▶ [The task] Exact copies of the lines from the one holding "Sort by the Hours Code column header" through the last line of the entries below are to be printed, with pictures omitted.

▶ [Data]
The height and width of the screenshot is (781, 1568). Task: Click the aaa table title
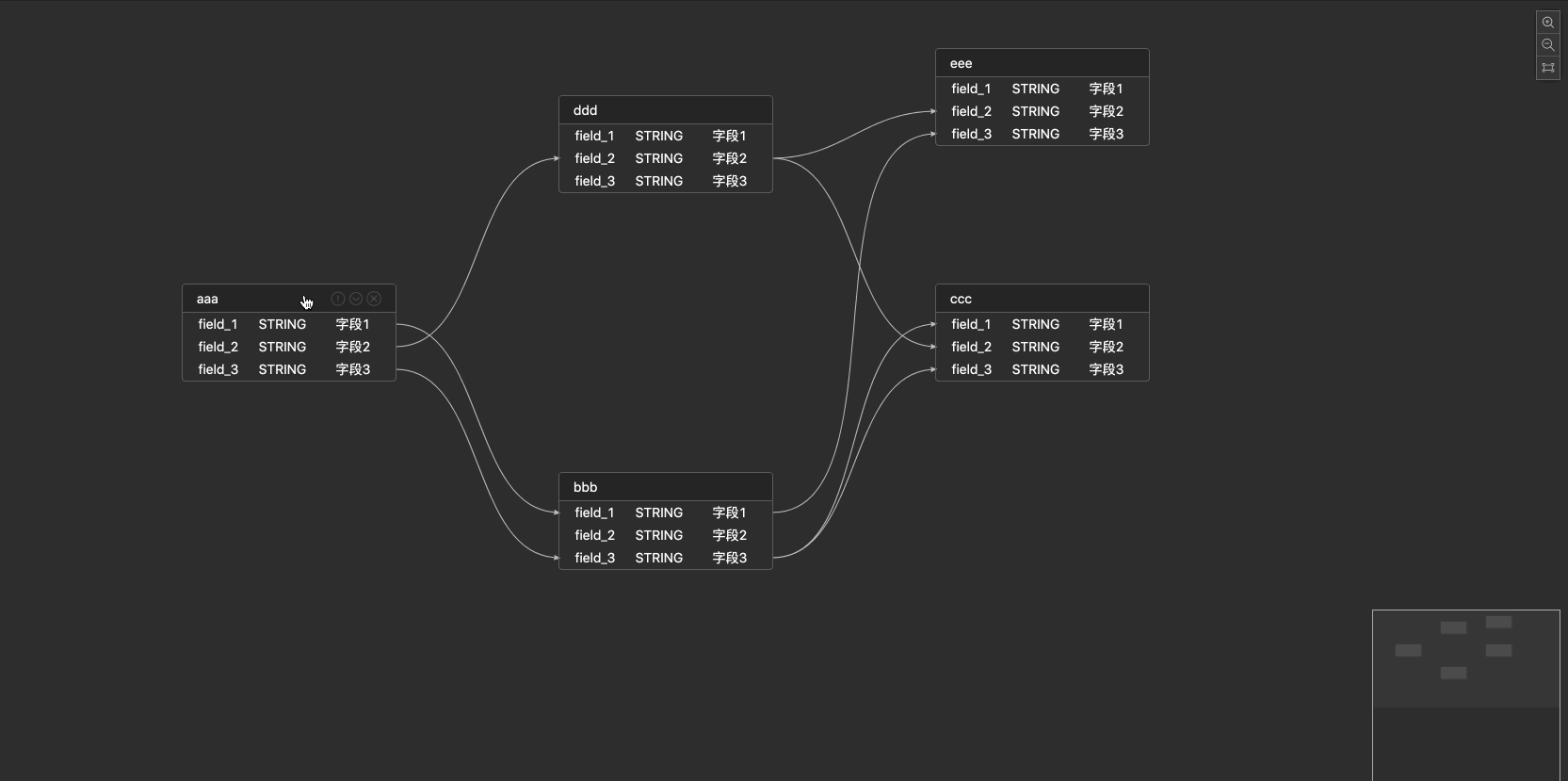(207, 299)
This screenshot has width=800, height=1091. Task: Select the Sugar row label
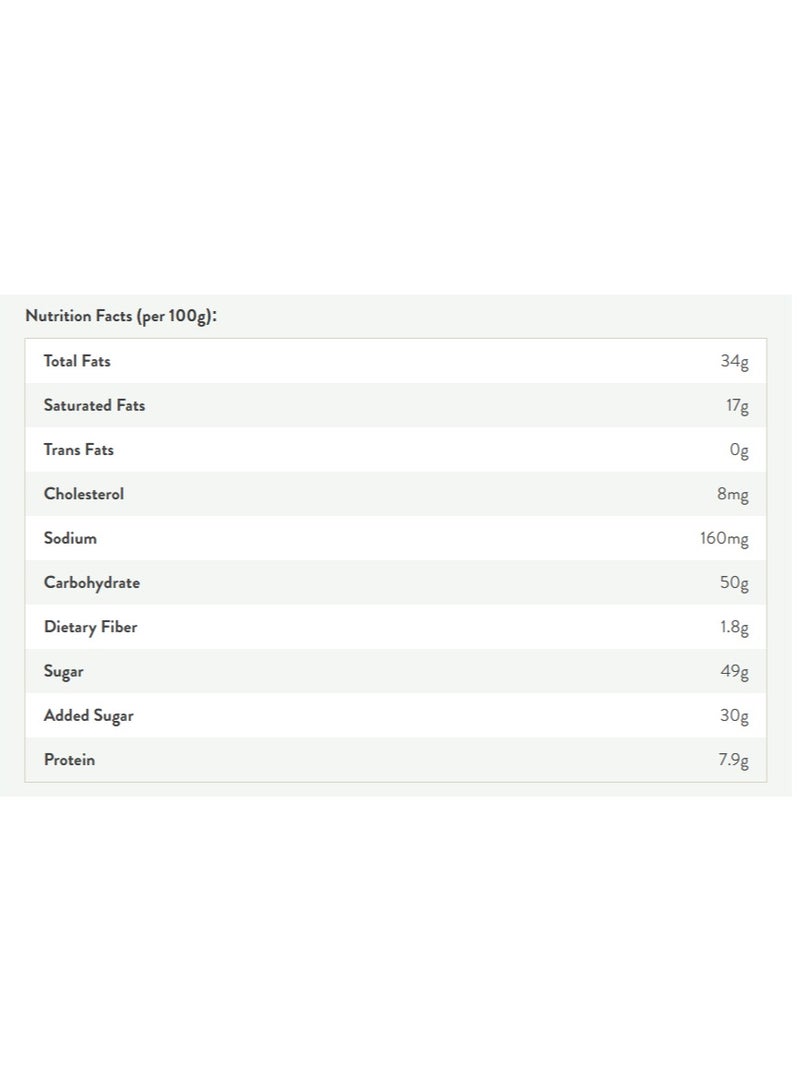tap(63, 671)
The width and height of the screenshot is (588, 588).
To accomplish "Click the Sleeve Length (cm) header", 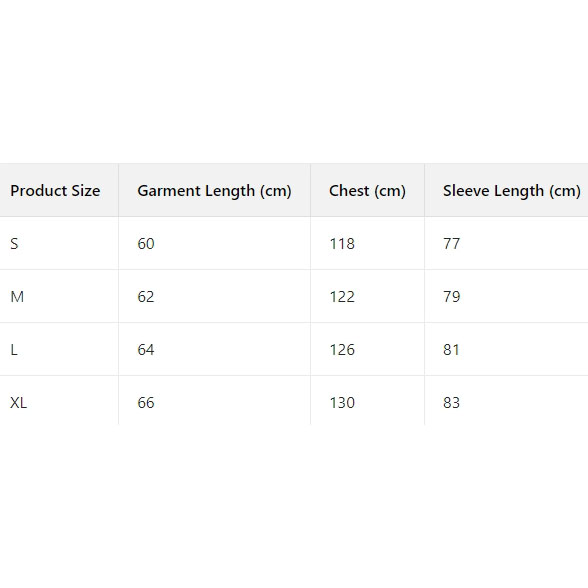I will click(x=512, y=191).
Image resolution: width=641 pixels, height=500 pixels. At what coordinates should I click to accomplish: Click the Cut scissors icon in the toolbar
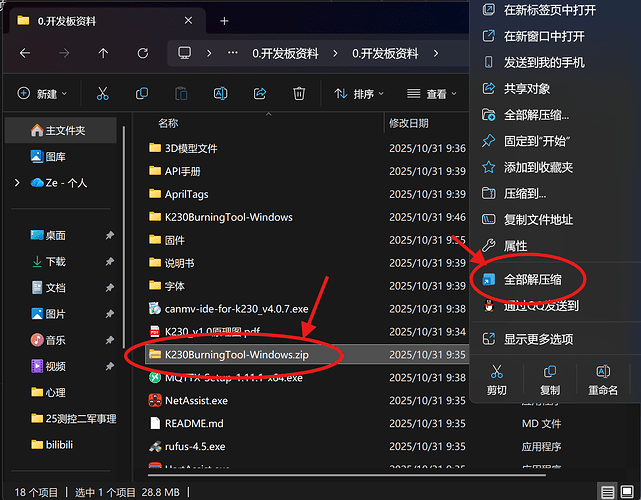click(x=102, y=93)
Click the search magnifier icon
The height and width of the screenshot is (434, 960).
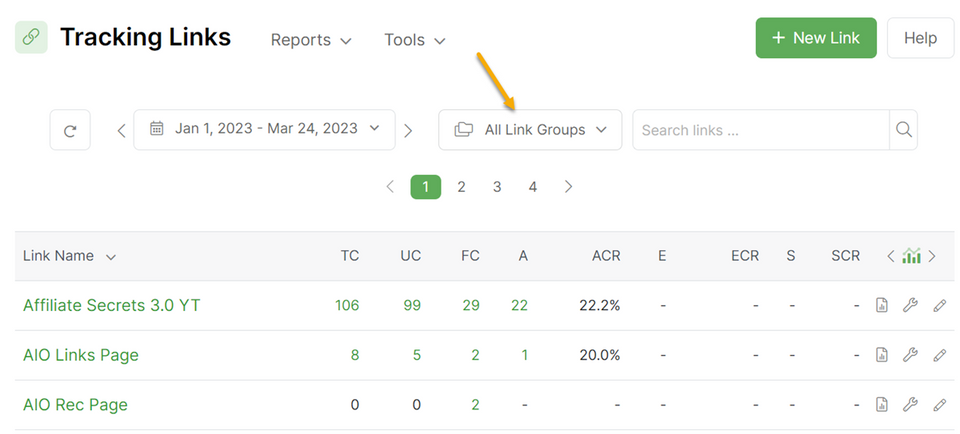click(904, 130)
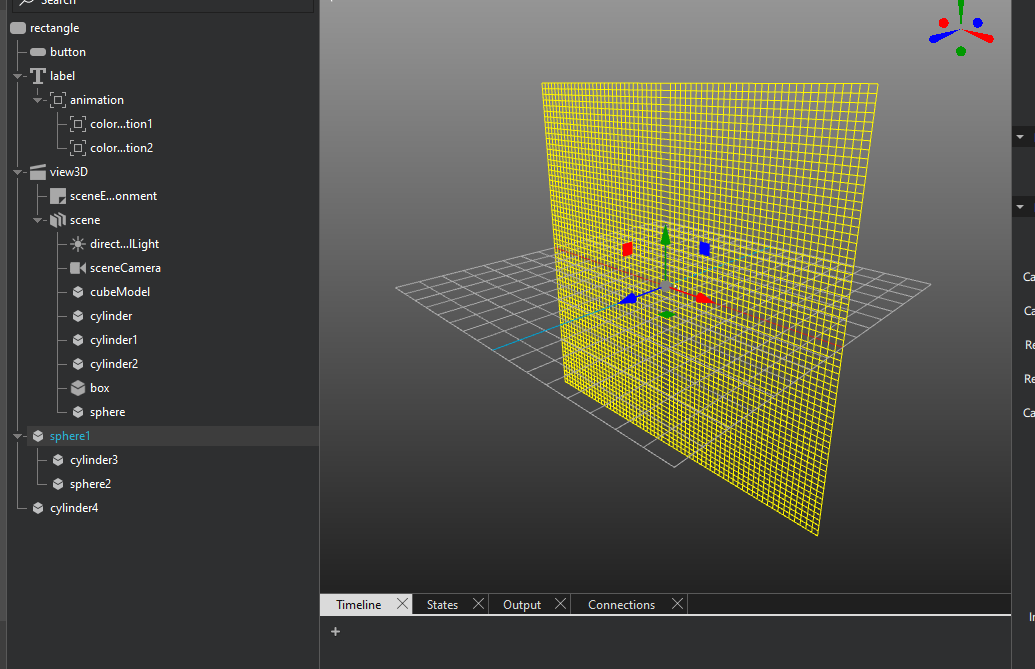Collapse the label node in navigator
This screenshot has width=1035, height=669.
(18, 76)
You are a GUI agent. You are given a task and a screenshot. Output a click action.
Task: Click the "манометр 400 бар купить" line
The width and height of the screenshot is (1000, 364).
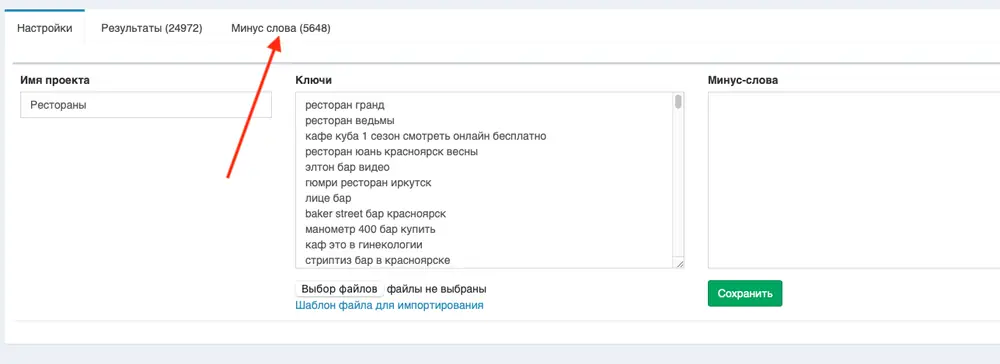pos(370,229)
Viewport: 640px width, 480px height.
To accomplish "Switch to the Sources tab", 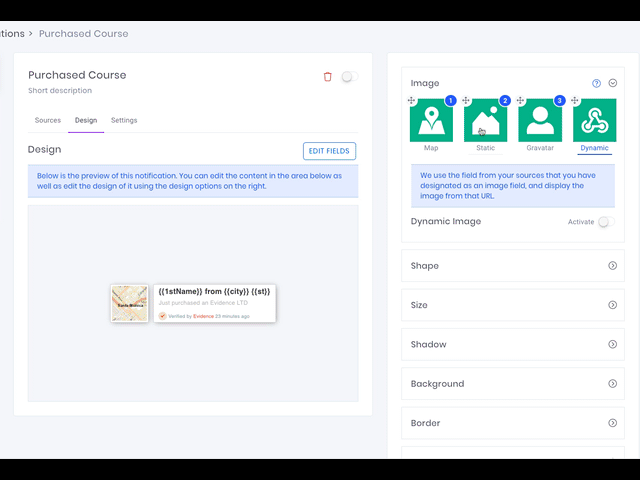I will click(48, 120).
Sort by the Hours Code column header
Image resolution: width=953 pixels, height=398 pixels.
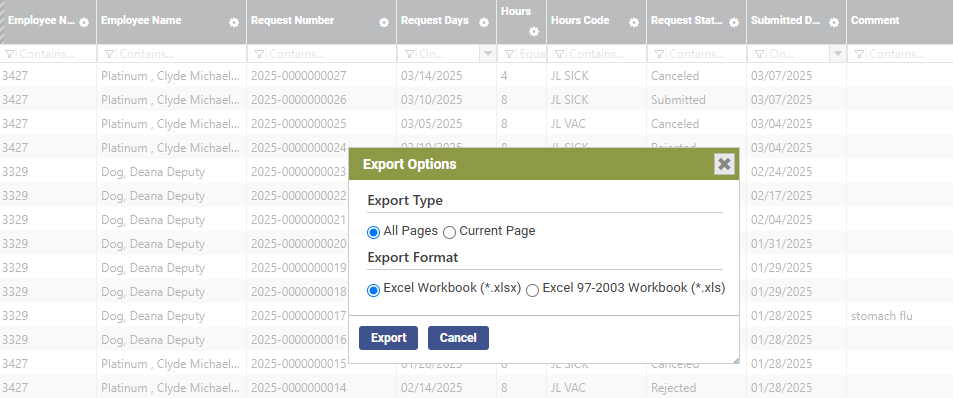[x=580, y=20]
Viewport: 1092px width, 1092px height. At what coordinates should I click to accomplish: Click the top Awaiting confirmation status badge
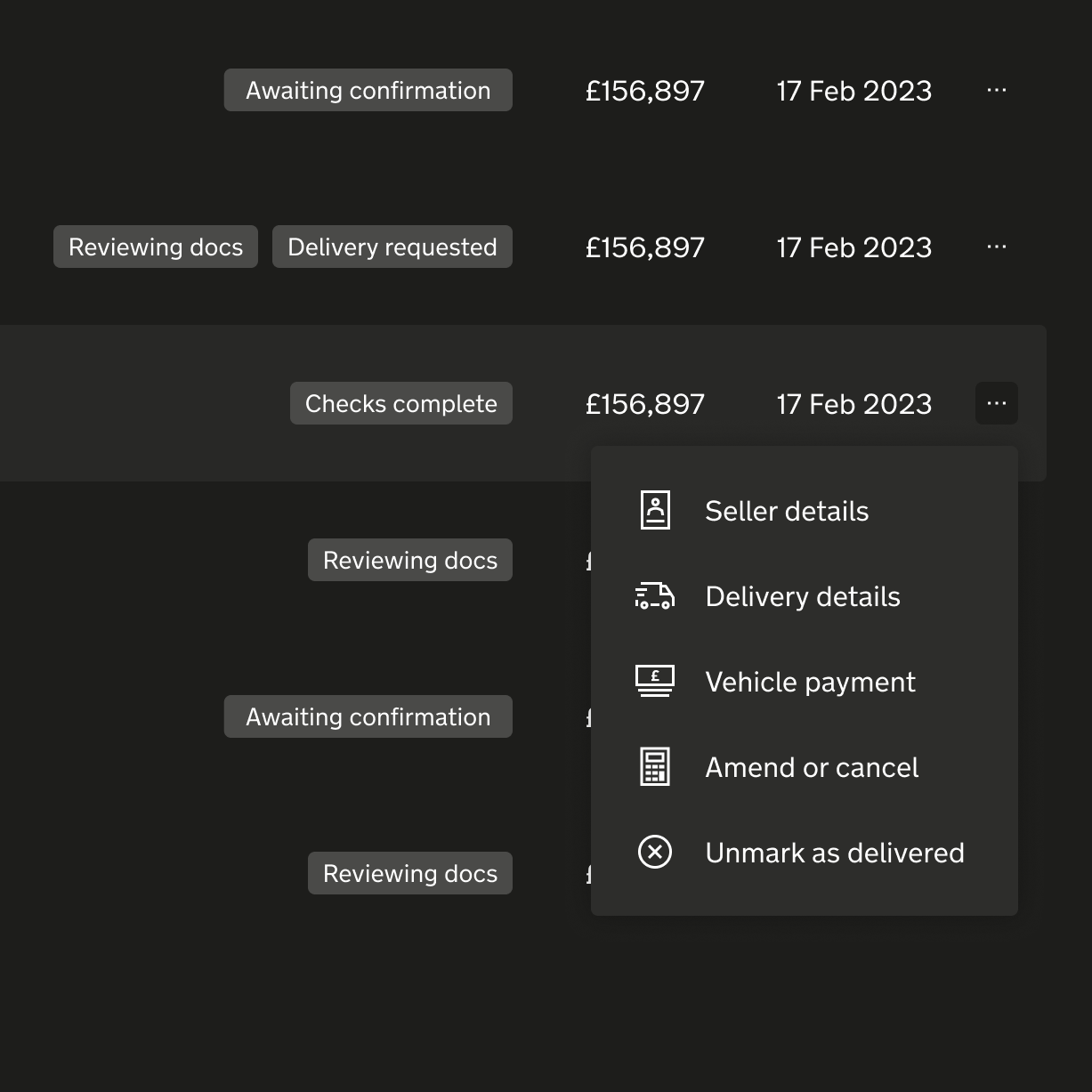tap(368, 90)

▶ [Output of the exercise]
Sort by the Hours Code column header
Image resolution: width=953 pixels, height=398 pixels.
[x=580, y=20]
Viewport: 1092px width, 1092px height. At what coordinates should I click to accomplish: Click the top Awaiting confirmation status badge
tap(368, 90)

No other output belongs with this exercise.